8 min readmedium+40 XP

Define Success Criteria and Signals

Before you can evaluate an agent you have to decide what 'good' looks like. This topic teaches you to translate a business goal into measurable success criteria and the concrete signals — task completion, tool-call accuracy, groundedness, safety — that prove the agent met them.

After this topic, you'll be confident about Success criterion, Signal, Evaluator and 1 more concept.
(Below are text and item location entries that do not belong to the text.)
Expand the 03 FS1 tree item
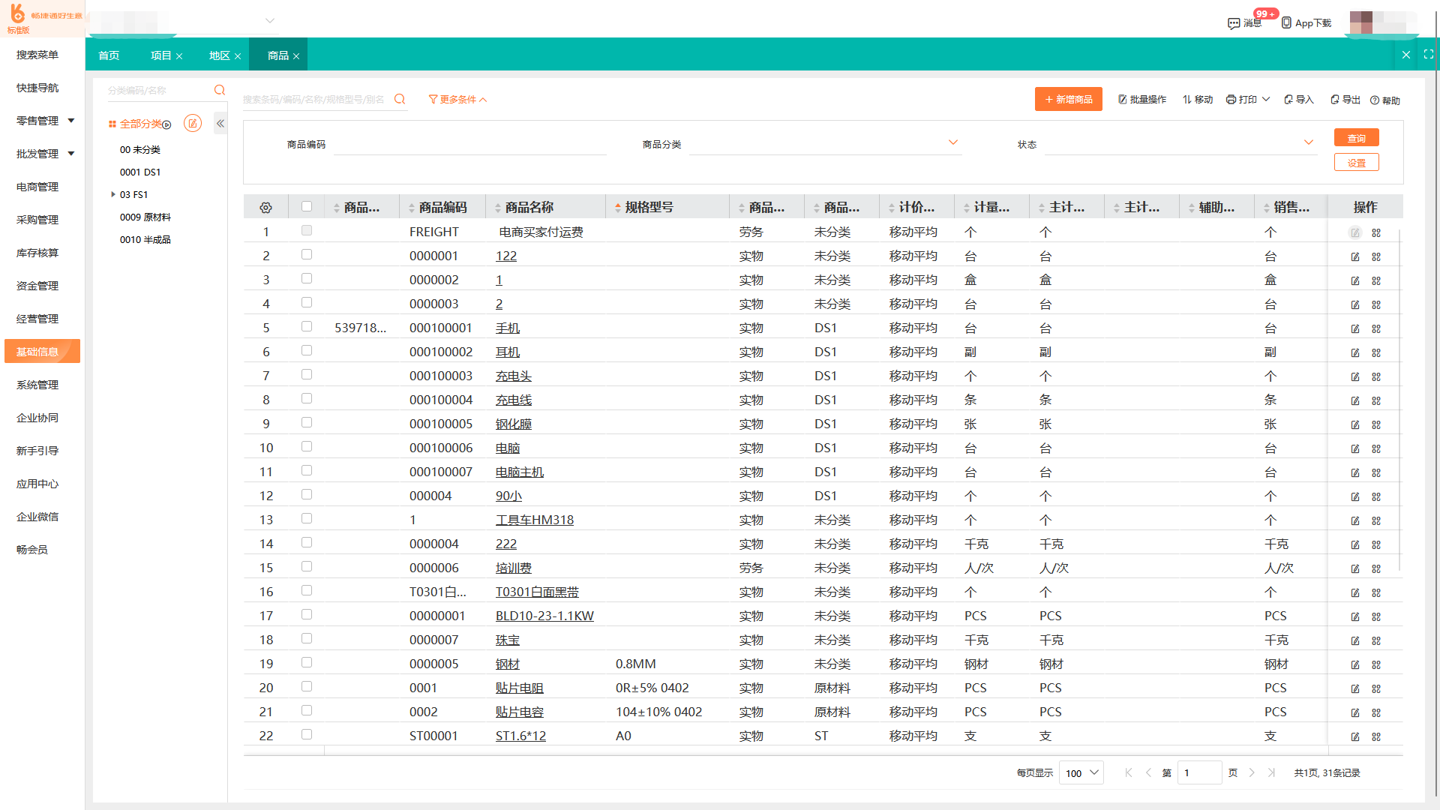(x=113, y=194)
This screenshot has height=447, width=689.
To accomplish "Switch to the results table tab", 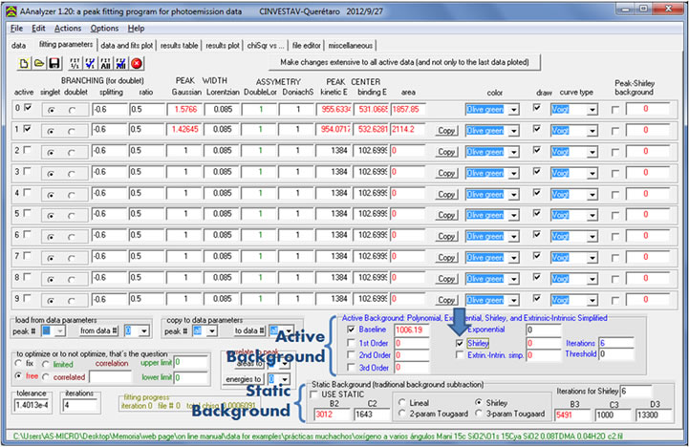I will [x=179, y=45].
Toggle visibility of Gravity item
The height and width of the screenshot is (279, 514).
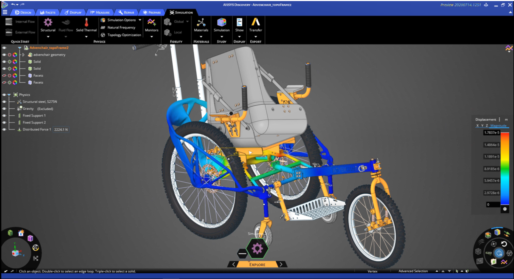(x=4, y=109)
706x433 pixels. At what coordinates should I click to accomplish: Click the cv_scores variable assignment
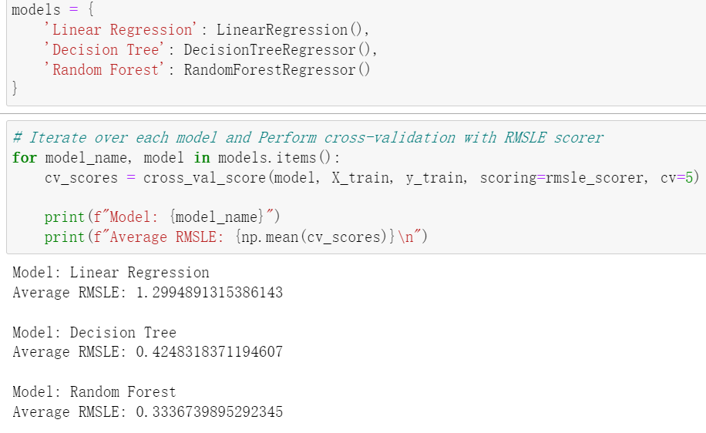pos(81,178)
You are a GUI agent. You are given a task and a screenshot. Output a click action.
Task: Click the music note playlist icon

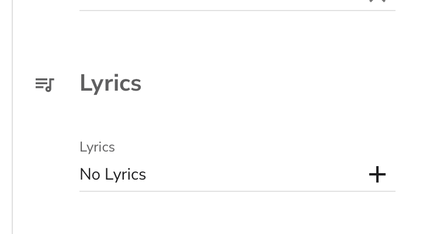[x=44, y=85]
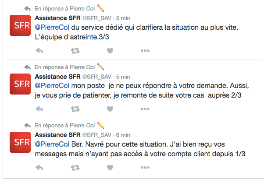Retweet the tweet ending 3/3
Screen dimensions: 264x179
[75, 51]
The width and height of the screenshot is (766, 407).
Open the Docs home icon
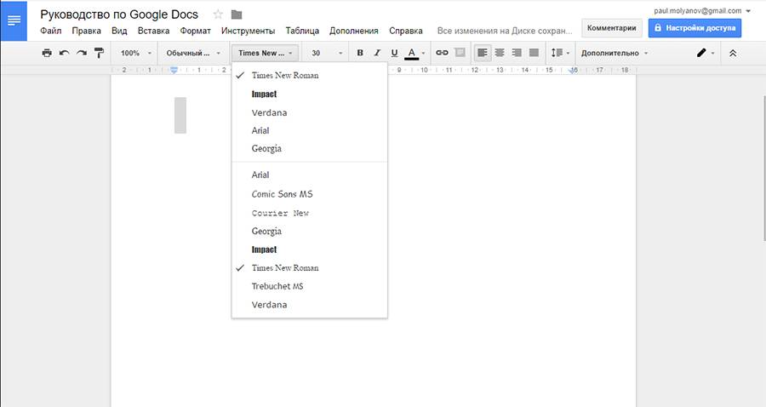[x=14, y=20]
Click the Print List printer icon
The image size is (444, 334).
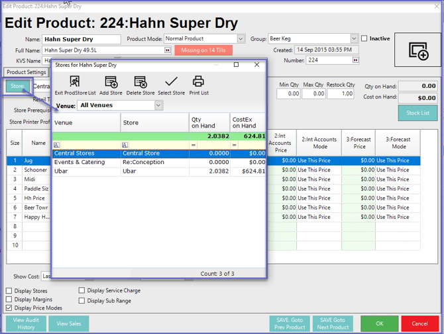[198, 82]
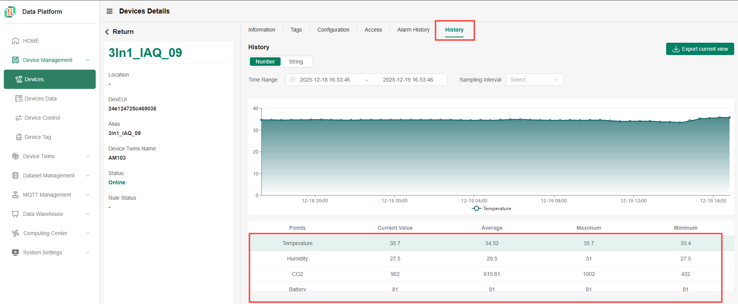Click the HOME house icon
The width and height of the screenshot is (738, 304).
pyautogui.click(x=15, y=41)
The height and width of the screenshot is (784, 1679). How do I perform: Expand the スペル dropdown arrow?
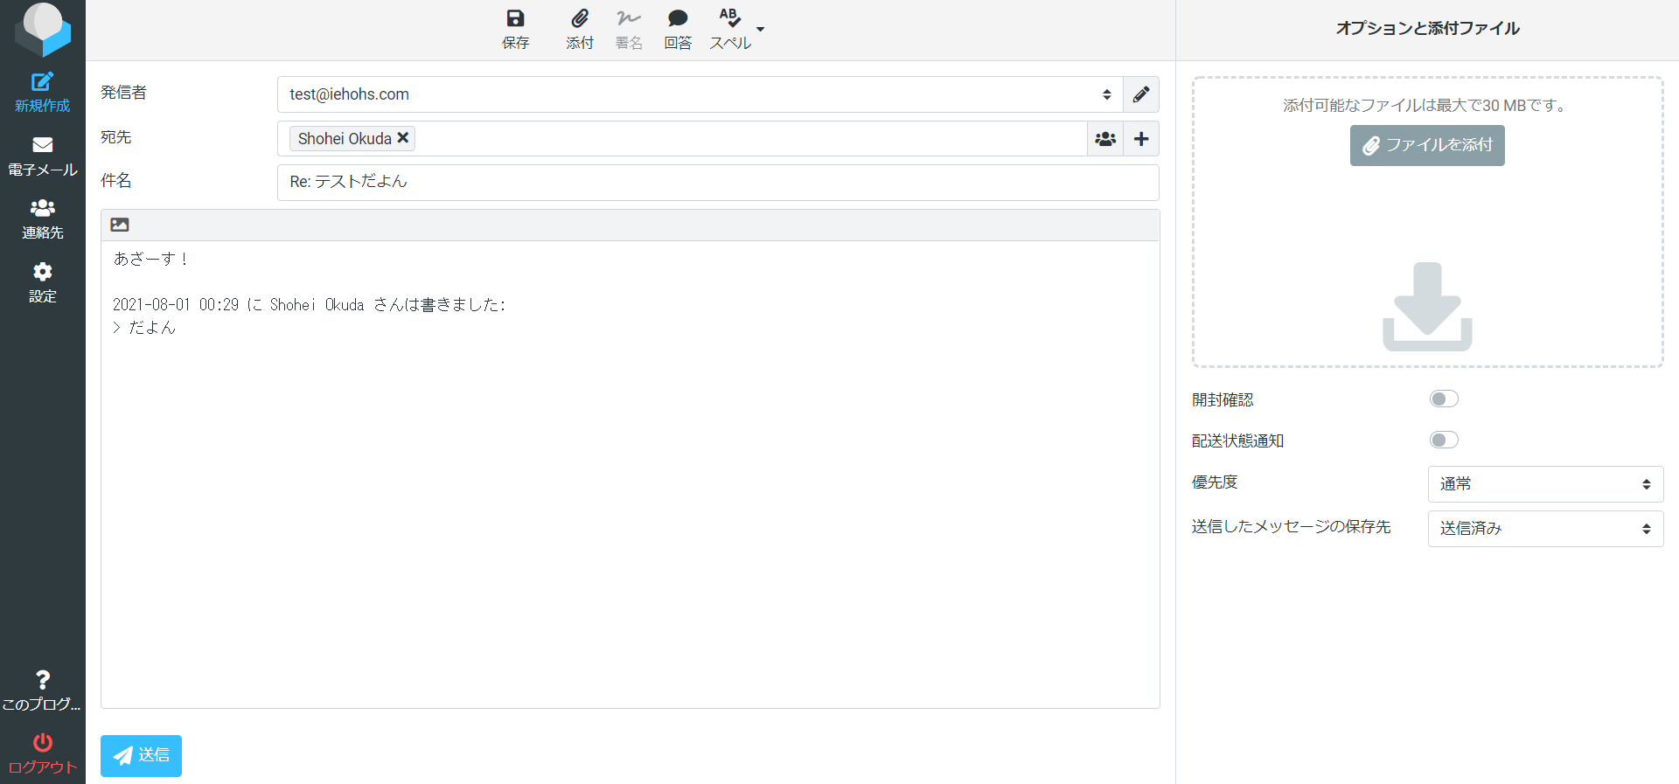pyautogui.click(x=761, y=29)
Define Success Criteria and Signals

You cannot evaluate what you have not defined. The first move in any agent evaluation programme is to translate the business goal ("help customers resolve billing issues") into success criteria that name a dimension, a threshold, and a dataset, then bind each criterion to one or more signals the system can actually observe.

From goal to criterion to signal

Microsoft Foundry's evaluator taxonomy is a useful checklist because every criterion you write should land in one of these buckets:

Bucket	Example criterion	Signal
Quality	Coherent, fluent responses	Coherence / fluency evaluators
RAG-specific	Answer is supported by retrieved context	Groundedness, retrieval relevance
Agent-specific	Uses the right tool with the right args	Tool-call accuracy, task completion
Safety	No harmful or unsafe content	Hate/unfairness, violence, protected-material evaluators
Operational	Response within SLA	Latency, token cost, error rate

If a criterion doesn't fit one of these buckets, you usually haven't defined it precisely enough yet.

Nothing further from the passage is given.